Three polls done this week for various news organizations -- and private polls done for the White House -- showed that Mr. Clinton's approval rating in foreign policy has increased markedly.
Gains 12 points
A poll done for Times Mirror showed that 48 percent approve of the president's handling of foreign affairs, compared with only 36 percent last month.
Another poll, done by the Gallup polling organization for the Wall Street Journal and NBC News, showed that an overwhelming majority favor Mr. Clinton's actions in Iraq.
Also, that poll shows that after his actions on Haiti and Iraq, 42 percent have confidence in Mr. Clinton's ability "to handle a crisis" -- up from 27 percent a year ago.
"Obviously, we think we had a pretty good week," George Stephanopoulos, a senior White House adviser, said in an
interview.
He cited the White House's foreign policy success as one reason why beleaguered Democratic candidates in Congress might be able to rebound in time to hold the line against the expected Republican onslaught on Nov. 8.
They have reason to be happy at the White House.
With angry voters sounding as if they want to turn out incumbents coast to coast, with Democratic candidates avoiding Clinton like a leper and with the public giving him little credit for a sustained economic recovery, the president's strategists were desperate for a way to showcase his successes.
"Who woulda thunk it would be foreign policy?" one bemused White House aide said Friday.
Actually, history suggests that foreign policy initiatives can be an effective strategy to bolster the standing of a sitting president.
President Richard M. Nixon launched his great push to open China just before his 1972 re-election campaign. And when Watergate began eroding his popularity, Nixon found refuge in Moscow -- and in a Middle East trip.
Timing is unusual
"It isn't unusual to go abroad if the president is blocked at home," said Stephen J. Hess, a presidential scholar at Washington's Brookings Institution.
"They have more wiggle room in foreign policy than in domestic policy. There is nothing unique about what he's doing except in the timing -- presidents usually don't drop campaigning to go overseas."
At a news conference Friday, Mr.
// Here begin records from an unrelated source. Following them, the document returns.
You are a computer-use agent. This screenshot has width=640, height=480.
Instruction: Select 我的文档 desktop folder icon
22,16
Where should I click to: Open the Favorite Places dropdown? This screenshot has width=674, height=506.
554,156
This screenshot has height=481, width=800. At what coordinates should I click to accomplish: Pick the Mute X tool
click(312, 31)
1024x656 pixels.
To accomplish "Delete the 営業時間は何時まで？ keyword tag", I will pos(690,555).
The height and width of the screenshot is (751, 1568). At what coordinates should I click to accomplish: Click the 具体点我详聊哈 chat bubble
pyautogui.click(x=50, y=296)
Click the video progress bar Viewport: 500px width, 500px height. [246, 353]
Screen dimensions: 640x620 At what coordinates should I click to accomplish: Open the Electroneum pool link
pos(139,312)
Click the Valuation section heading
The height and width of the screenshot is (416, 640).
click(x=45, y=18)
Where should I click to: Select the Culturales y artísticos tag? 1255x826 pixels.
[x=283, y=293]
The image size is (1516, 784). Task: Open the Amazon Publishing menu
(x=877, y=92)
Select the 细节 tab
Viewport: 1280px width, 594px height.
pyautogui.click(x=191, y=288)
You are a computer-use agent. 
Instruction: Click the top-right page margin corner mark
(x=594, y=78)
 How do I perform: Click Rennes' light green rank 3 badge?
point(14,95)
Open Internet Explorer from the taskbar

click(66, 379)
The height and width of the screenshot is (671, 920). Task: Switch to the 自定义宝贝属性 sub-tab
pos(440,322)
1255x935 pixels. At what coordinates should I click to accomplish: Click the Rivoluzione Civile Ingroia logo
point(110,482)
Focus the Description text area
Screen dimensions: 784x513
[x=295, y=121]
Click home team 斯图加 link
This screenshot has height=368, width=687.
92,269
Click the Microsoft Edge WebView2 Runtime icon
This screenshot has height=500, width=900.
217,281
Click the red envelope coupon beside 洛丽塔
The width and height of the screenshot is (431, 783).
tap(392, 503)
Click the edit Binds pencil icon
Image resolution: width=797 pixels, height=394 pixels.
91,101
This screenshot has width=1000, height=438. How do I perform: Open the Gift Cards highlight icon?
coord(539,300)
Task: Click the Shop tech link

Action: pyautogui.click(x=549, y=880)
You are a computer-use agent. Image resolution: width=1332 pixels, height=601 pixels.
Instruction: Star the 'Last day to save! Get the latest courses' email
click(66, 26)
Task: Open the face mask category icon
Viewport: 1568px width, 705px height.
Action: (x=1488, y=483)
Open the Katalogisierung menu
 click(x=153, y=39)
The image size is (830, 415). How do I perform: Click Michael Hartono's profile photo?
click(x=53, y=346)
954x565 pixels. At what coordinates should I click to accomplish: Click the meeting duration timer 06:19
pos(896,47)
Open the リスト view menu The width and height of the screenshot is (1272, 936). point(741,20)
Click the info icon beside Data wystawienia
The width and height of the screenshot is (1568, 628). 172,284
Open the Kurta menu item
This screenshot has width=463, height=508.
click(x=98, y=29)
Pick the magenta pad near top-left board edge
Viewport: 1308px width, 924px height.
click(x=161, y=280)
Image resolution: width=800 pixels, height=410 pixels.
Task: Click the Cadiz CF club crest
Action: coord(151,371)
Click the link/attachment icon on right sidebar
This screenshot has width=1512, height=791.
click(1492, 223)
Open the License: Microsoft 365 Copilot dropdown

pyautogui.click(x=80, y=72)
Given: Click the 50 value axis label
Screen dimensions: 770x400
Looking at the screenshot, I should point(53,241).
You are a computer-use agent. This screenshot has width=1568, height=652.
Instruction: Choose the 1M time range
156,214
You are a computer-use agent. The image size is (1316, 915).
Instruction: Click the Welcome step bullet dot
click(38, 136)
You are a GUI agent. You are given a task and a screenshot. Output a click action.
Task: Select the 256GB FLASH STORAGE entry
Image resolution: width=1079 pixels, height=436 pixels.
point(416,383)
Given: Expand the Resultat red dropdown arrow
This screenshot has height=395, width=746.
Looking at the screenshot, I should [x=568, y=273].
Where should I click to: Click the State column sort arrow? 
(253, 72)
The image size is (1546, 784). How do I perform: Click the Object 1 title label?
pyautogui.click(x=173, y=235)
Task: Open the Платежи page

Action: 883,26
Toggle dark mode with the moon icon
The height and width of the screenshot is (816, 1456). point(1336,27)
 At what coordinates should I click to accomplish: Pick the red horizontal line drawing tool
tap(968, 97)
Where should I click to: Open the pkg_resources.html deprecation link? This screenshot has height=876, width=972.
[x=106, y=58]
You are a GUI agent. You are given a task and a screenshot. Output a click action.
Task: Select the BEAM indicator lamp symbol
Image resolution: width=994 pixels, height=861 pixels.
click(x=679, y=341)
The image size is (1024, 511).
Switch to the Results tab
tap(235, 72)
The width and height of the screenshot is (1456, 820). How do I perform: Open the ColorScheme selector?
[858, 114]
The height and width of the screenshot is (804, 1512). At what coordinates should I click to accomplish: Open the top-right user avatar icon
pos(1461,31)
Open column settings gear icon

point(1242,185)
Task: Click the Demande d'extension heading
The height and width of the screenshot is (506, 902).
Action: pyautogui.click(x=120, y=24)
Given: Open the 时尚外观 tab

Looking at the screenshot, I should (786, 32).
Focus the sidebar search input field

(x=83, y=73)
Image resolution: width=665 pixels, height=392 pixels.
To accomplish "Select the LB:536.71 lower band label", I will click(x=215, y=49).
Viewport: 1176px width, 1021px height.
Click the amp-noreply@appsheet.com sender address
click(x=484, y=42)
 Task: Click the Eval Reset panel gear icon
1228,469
Clinton made the same point himself.
"I never would have anticipated going to the Middle East at this particular season," Mr. Clinton said.
He said it was important that he make the trip, however, because of the overriding significance of what is happening in the region.
He also displayed some uneasiness that Americans might believe he is forsaking domestic policy for foreign policy.
'No dividing line'
"I wish it were possible for the American people to believe what I believe about this, which is that there is no simple and easy dividing line between domestic policy and foreign policy," he said.
"In a global economy, a global society, where everything is so interrelated . . . we cannot maintain our internal strength and our values unless we are secure and strong beyond our borders."
One foreign policy official in the administration said privately Friday that he believed the trip would show Americans that Mr. Clinton had grown comfortable in his role as commander in chief and as a foreign policy president.
"His learning curve will be on display," the official said.
While in the Middle East, Mr. Clinton will observe the signing of a historic peace accord between Israel in Jordan.
He will travel to Damascus to meet with Syrian President Hafez el Assad, in a visit that administration officials hope will inject some life into the sluggish Syria-Israel peace negotiations.
TV coverage assured
Finally, Mr. Clinton will review the U.S. troops in Kuwait.
And the networks will beam it all back to the United States, his aides noted, to audiences far larger than he would have attracted at campaign events in America.
"How it helps him politically is that it puts him in a presidential mode and shows him as a leader," Mr. Hess said.
"You don't look presidential when you go on MTV and explain what kind of underwear you wear. When you're overseas, you automatically and symbolically represent the United States of America."